Grand Challenge on Detecting Cheapfakes

1Technical University of Munich 2SimulaMet 3UiB 4MediaFutures 5Google AI 6YouTube 7Kristiania University College

Deepfakes (left): These are falsified media created using sophisticated AI-based media manipulation tools and techniques. Cheapfakes (right): These include falsified media created with/without contemporary non-AI based editing tools which are easily accessible. Photoshopping tools can be used to tamper with images. Videos can be sped up or slowed down to change the intent or misrepresent the person in the video. Re-contextualizing includes associating falsified or unrelated claims with a genuine image to misrepresent events or persons. This challenge is focused on detecting re-contextualized cheapfakes


Cheapfake is a recently coined term that encompasses non-AI ("cheap") manipulations of multimedia content. Cheapfakes are known to be more prevalent than deepfakes. Cheapfake media can be created using editing software for image/video manipulations, or even without using any software, by simply altering the context of an image/video by sharing the media alongside misleading claims. This alteration of context is referred to as out-of-context (OOC) misuse of media. OOC media is much harder to detect than fake media, since the images and videos are not tampered. In this challenge, we focus on detecting OOC images, and more specifically the misuse of real photographs with conflicting image captions in news items.
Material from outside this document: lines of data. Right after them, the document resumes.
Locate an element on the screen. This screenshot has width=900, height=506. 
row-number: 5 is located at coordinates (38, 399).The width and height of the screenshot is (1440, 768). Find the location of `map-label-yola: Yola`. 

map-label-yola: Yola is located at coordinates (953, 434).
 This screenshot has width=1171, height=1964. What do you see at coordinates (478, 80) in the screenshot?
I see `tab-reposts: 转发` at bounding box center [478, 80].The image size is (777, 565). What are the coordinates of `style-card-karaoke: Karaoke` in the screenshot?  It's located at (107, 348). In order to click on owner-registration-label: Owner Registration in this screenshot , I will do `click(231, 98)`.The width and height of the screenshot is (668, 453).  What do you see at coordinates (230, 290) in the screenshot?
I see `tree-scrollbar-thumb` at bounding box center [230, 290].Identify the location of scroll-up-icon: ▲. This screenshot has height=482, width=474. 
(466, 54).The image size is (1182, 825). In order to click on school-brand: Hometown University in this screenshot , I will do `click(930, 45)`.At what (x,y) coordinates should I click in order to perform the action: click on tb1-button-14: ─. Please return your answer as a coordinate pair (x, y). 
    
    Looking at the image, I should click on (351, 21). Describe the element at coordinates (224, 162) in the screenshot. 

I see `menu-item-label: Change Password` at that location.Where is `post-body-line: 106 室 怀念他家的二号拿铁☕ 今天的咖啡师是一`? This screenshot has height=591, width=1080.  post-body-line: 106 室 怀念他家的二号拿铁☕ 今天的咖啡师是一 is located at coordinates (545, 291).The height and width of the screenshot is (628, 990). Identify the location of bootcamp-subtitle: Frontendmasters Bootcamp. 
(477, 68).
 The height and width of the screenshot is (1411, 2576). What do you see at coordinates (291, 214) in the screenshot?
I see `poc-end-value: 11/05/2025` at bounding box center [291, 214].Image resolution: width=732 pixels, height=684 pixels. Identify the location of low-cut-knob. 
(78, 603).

The aim of this challenge is to develop and benchmark models that can be used to detect whether given samples (news image and associated captions) are OOC, based on the recently compiled COSMOS dataset.

Challenge Tasks

An image serves as evidence of the event described by a news caption. If two captions associated with an image are valid, then they should describe the same event. If they align with the same object(s) in the image, then they should be broadly conveying the same information. Based on these patterns, we define out-of-context (OOC) use of an image as presenting the image as an evidence of untrue and/or unrelated event(s)

Task 1

Every image in the dataset is accompanied by two related captions. If the two captions refer to same object(s) in the image, but are semantically different, i.e., associate the same subject to different events, this indicates out-of-context (OOC) use of the image. However, if the captions correspond to the same event, irrespective of the object(s) the captions describe, this is defined as not-out-of-context (NOOC) use of the image.

In this task, the participants are asked to come up with methods to detect conflicting image-caption triplets, which indicates miscontextualization. More specifically, given (Image,Caption1,Caption2) triplets as input, the proposed model should predict corresponding class labels (OOC or NOOC). The end goal for this task is not to identify which of the two captions is true/false, but rather to detect the existence of miscontextualization. This kind of a setup is considered particularly useful for assisting fact checkers, as highlighting conflicting image-caption triplets allows them to narrow down their search space.

Task 2

A NOOC scenario from Task 1 makes no conclusions regarding the veracity of the statements. In a practical scenario, multiple captions might not be available for a given image. In such a scenario, the task boils down to figuring out whether a given caption linked to the image is genuine or not. We argue that this is a challenging task, even for human moderators, without prior knowledge about the image origin. Luo et al. verified this claim with a study on human evaluators who were instructed not to use search engines, where the average human accuracy was around 65%.

In this task, the participants are asked to come up with methods to determine whether a given (Image,Caption) pair is genuine (real) or falsely generated (fake). Since our dataset only contains real, non-photoshopped images, it is suitable for a practical use case and challenging at the same time.